Snuggling into the couch, I pulled an afghan around my shoulders and tried to relax. And then like a dam bursting, I broke into sobs. Ari! Ari! Ari! Chezky! Chezky! Chezky! Ari! Not again! No! No! No! I couldn’t DO this! I didn’t care how much I knew. How much experience I had. My heart was refusing to face this reality. Ari, I love you. I want you to be there with me in my love. I wanted to connect. I don’t want to lose you… like I lost Chezky. The pain surged through me, rendering my thoughts almost incoherent.

I don’t know how long I sat there like that. I think the sun was peeking into the room by the time that last shuddering sob let loose. Drained, I was also almost bewildered at my meltdown. I knew this already; I knew what was wrong with Ari! I wasn’t even surprised. Yet, I obviously hadn’t yet accepted.

I got up slowly, walking like an ancient hulled-out shell. One step. Falter. Two. Stand. I can stand, I said to myself. I can stand and go forward.

I stopped in front of the hall mirror and stared at my reflection, at my tear-stained face. I peered deeply into my own eyes, wanting to know what secrets I could reveal about myself. Well, I wasn’t going to win any beauty contests. Then to my horror, my eyes filled again.
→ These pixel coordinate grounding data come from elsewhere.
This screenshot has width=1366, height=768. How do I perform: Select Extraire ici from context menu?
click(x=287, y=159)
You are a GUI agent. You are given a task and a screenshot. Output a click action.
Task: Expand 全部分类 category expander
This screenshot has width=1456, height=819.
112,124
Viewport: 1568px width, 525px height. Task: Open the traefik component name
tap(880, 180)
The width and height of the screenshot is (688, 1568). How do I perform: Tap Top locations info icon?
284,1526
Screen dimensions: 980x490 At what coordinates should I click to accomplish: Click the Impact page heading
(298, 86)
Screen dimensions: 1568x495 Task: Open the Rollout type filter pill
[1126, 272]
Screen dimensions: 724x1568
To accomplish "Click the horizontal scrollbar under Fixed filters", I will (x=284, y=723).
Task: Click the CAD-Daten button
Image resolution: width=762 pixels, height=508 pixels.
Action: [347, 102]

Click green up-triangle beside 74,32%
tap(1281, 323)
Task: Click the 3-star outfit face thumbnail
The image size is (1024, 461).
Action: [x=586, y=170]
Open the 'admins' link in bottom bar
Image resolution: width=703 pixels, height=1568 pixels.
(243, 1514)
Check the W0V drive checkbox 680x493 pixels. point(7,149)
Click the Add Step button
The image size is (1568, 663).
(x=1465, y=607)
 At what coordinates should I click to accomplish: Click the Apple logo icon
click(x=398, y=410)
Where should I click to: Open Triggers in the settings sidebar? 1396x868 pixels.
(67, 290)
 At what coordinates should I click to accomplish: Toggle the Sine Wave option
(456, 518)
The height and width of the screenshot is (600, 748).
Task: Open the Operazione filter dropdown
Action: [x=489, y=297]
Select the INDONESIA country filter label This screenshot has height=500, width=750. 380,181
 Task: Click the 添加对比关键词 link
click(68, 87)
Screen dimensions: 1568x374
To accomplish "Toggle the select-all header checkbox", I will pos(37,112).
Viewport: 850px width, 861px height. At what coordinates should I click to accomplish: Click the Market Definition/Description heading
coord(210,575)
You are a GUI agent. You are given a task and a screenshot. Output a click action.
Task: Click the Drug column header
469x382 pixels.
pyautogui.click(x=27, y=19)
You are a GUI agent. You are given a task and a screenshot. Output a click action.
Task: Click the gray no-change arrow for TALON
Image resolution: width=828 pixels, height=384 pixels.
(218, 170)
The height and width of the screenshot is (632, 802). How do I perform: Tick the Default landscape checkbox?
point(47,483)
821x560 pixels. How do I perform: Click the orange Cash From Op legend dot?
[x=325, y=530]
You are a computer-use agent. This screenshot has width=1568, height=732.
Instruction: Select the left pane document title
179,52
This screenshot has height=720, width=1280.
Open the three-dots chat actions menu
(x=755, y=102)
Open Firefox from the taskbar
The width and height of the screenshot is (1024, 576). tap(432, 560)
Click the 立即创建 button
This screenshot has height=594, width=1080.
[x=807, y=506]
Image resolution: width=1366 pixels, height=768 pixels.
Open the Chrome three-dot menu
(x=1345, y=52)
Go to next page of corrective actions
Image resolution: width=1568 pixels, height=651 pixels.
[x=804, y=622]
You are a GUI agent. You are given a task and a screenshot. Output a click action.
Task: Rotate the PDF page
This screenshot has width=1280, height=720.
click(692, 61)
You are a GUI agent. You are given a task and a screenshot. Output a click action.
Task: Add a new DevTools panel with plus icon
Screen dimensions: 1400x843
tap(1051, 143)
Hashem, I whispered, I don’t know if I can do this! I don’t know if I am capable of doing this again!

Yet somehow, as I perused my own features, I felt my shoulders straightening. Hashem obviously has more confidence in me than I have myself. And He trusts me to take care of two of His special neshamos. Two of His children who may need more love, more attention, and more support than others. He chose me to do this.

And I have done it with Chezky. I’ve made mistakes and I’ve stumbled and I’ve shattered, but I’ve done it, too! I have taken care of Chezky all these years, always trying to do the best for him. I’ve grown so much in my perspective of mothering, in my avodas Hashem, in my ability to utilize all my strengths for the sake of all my children.

“Tzippi,” I said out loud to my reflection. “You’ve been a great mother. And you’ll continue to try.”

Hearing the words out loud in the quiet of the night infused me with a new sense of mission.

Ready or not. Here I come.

My name is Tzippi, and I am the proud mother of two sons with ASD.